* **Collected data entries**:

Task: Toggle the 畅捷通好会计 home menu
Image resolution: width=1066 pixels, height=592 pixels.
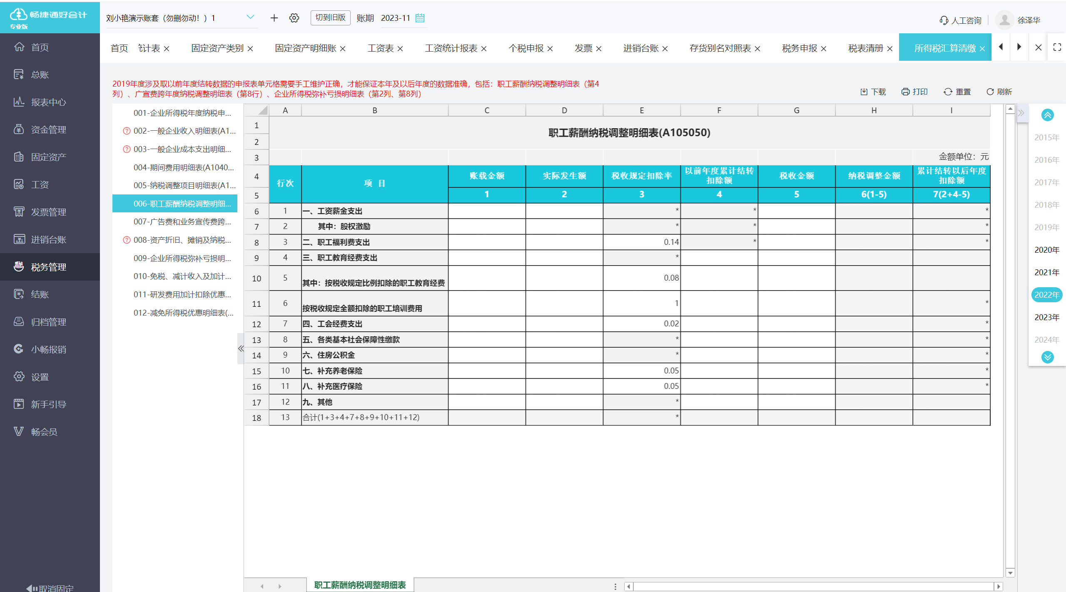Action: [x=51, y=16]
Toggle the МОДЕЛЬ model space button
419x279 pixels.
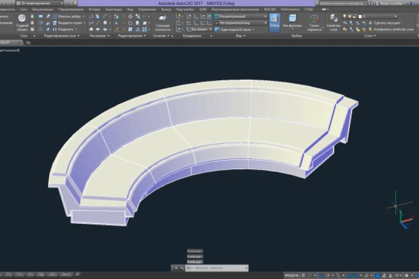point(291,274)
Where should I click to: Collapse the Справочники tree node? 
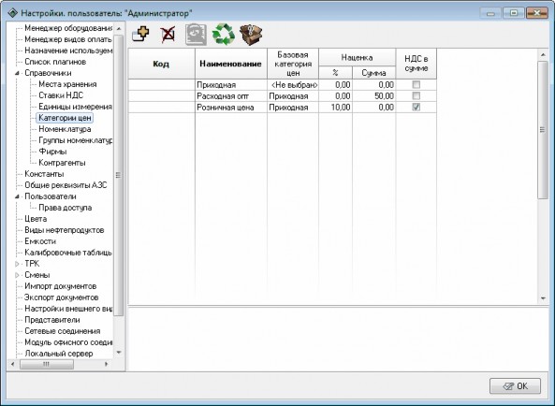pyautogui.click(x=17, y=73)
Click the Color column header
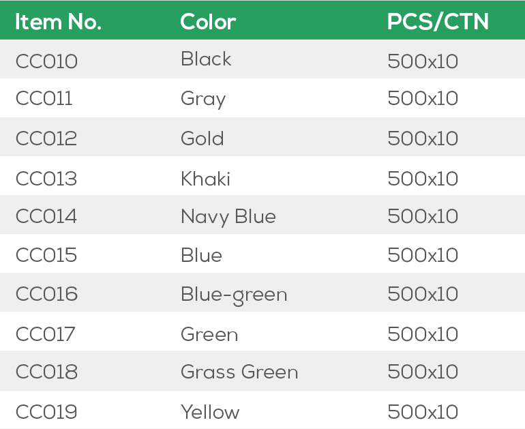This screenshot has height=429, width=525. [x=208, y=22]
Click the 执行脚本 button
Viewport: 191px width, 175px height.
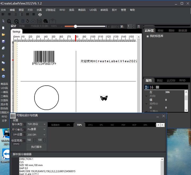[x=36, y=147]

* **About this task**:
Read the data above and pull out each line that holds the string "Toggle".

* **Expected answer**:
Task: Toggle the 畅捷通好会计 home menu
Toggle the МОДЕЛЬ model space button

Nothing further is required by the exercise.